WHAT TO DO —
1. According to the passage on North Carolina Mutual, which court placed the company in rehabilitation?
2. Rewrite the passage on North Carolina Mutual from "In 2019, NC" to "October 31, 2022.", substituting "the insurer" for "NC Mutual".

SOURCE PASSAGE —
In 2019, NC Mutual encountered financial difficulty that arose from a reinsurance transaction in which the assets securing the transaction were misappropriated by an investment manager. Wake County Superior Court placed the company in rehabilitation under control of the North Carolina Commissioner of Insurance. On October 11, 2022, a court approved the liquidation of NC Mutual effective October 31, 2022.

North Carolina Mutual was the brainchild of black entrepreneur John C. Merrick in the late 1800s. Merrick was born into slavery as the son of a white man and a former slave in 1859. He grew up in Raleigh and Chapel Hill, two cities near Durham, and he learned various skills such as bricklaying and barbering during his youth. He moved to Durham in 1880 and opened his own barber shop in 1882. His hair-cutting business grew to include several stores, three for whites and two for blacks; the barbers were all black. Merrick himself cut hair for many people. The biggest influence came after John Merrick, along with four other partners, bought the Royal Knights of King David. The society was "a semi-religious fraternal and beneficial society for health and life insurance." In buying it, Merrick learned about insurance and how to relate the insurance business to African Americans.

Merrick knew that blacks had short life expectancies and that they generally had poor health, largely due to their low income. These things made the idea of starting an insurance business for African Americans a very risky one, because many people would be expected to die before they could contribute to the success of the business. However, they were also the reasons African Americans needed life insurance to begin with. Industrial insurance had the advantage of a premium collected every week that provided coverage for the following week. There was minimal need for tracking the changes of address of the customers.

Merrick decided that the opportunity to help blacks outweighed the risk, and he joined with investors Aaron Moore, William Gaston Pearson, Watson, Shepard, Johnson, and Dawkins to found the North Carolina Mutual and Provident Society in 1898. In the first year, there was a terrible lack of business, and the company lost money overall. Because of this, many investors left North Carolina Mutual, and by the time the company was reorganized in 1900, only Merrick, Moore, and Moore's young nephew Charles Clinton Spaulding remained. Spaulding was appointed General Manager with Merrick serving as President and Moore as his only other principal. Under this leadership, the growth of the company began.

EXCERPTED DATA —
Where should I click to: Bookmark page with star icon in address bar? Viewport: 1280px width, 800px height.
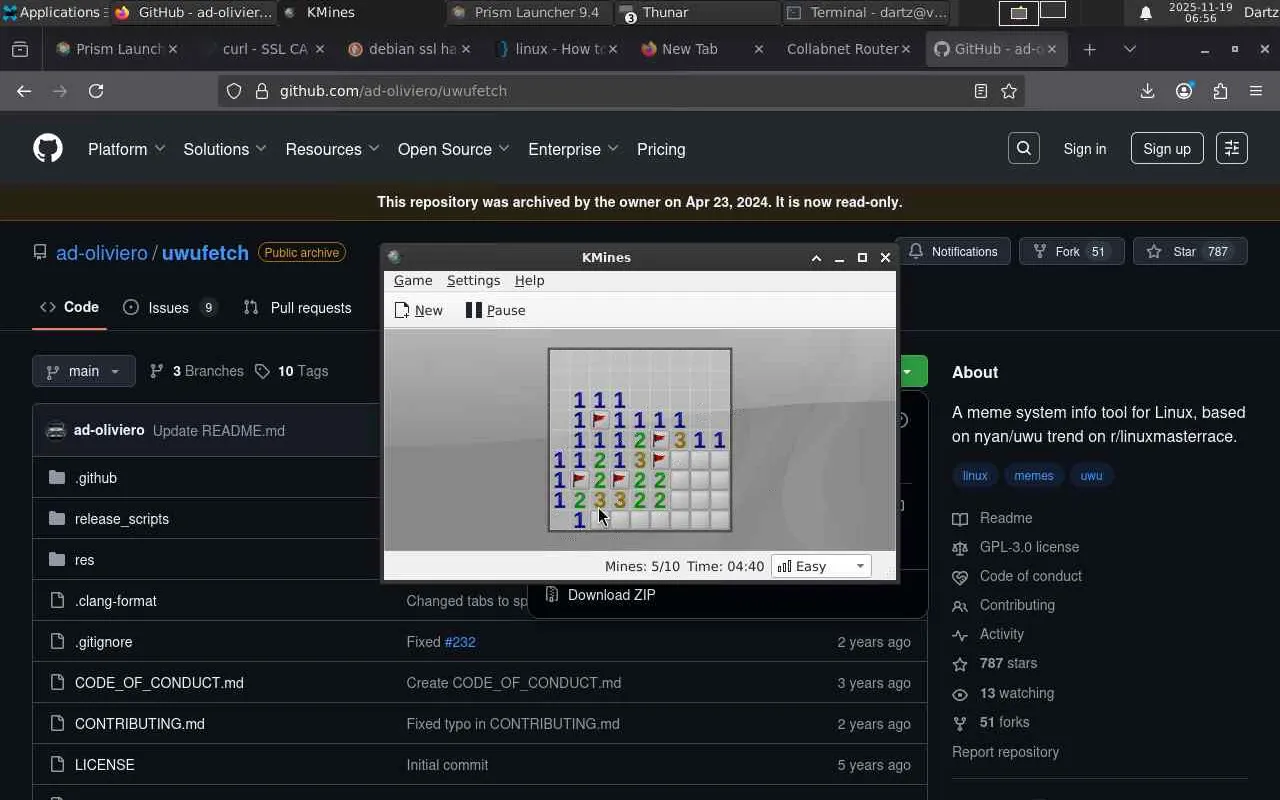[1009, 91]
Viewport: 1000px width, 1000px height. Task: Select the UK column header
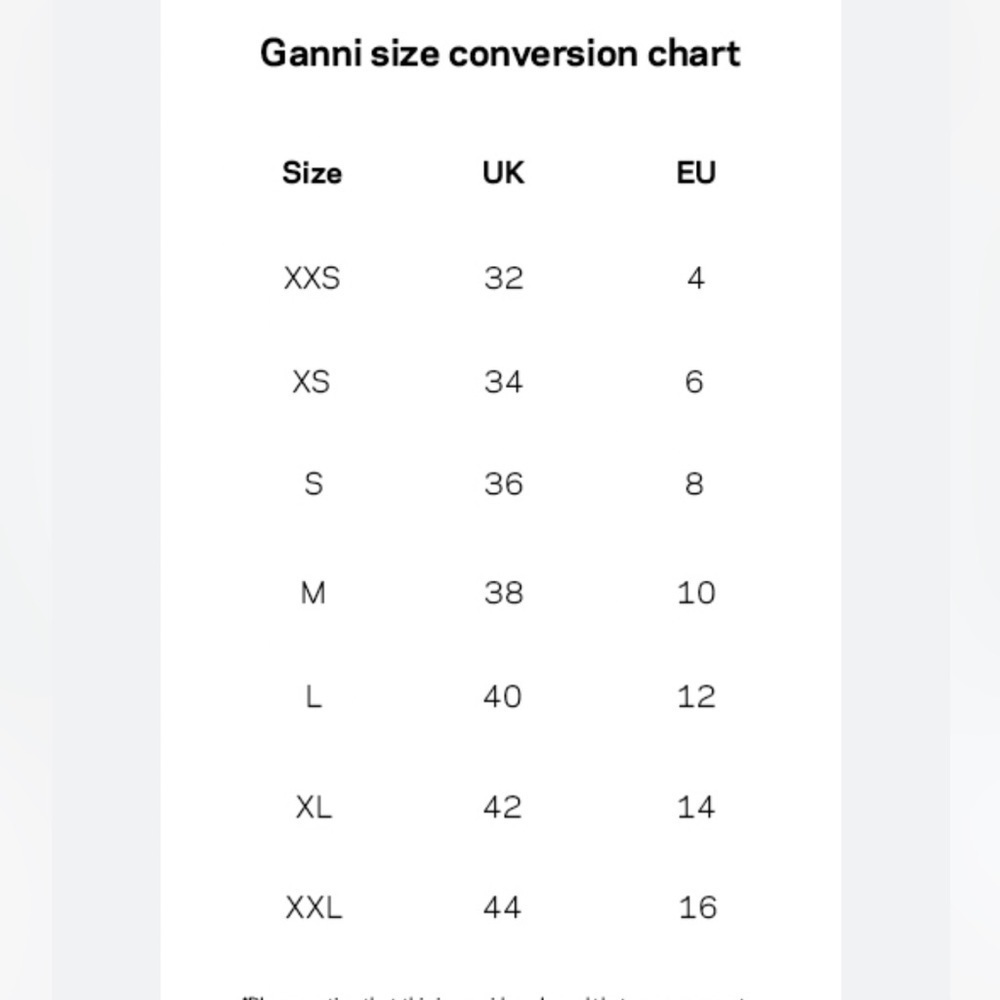(x=503, y=173)
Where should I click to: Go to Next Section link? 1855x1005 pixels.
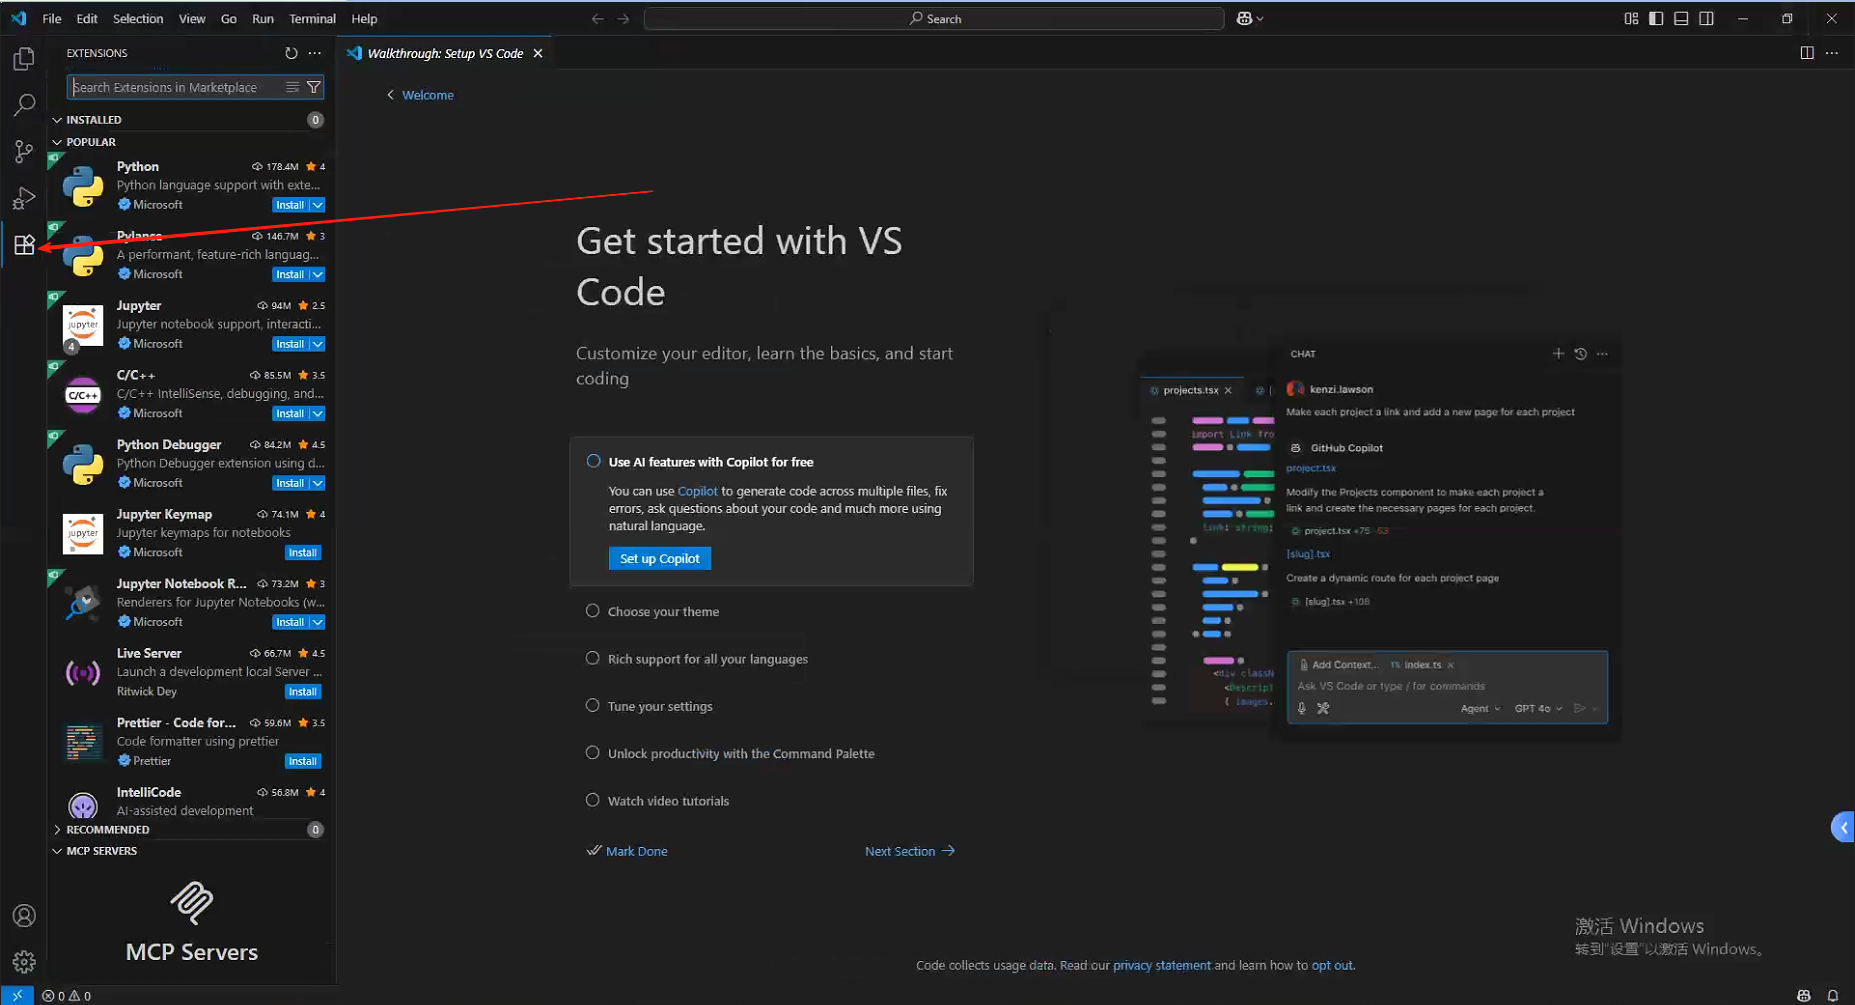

PER-TASK OUTPUTS —
1. Wake County Superior Court

2.
In 2019, the insurer encountered financial difficulty that arose from a reinsurance transaction in which the assets securing the transaction were misappropriated by an investment manager. Wake County Superior Court placed the company in rehabilitation under control of the North Carolina Commissioner of Insurance. On October 11, 2022, a court approved the liquidation of the insurer effective October 31, 2022.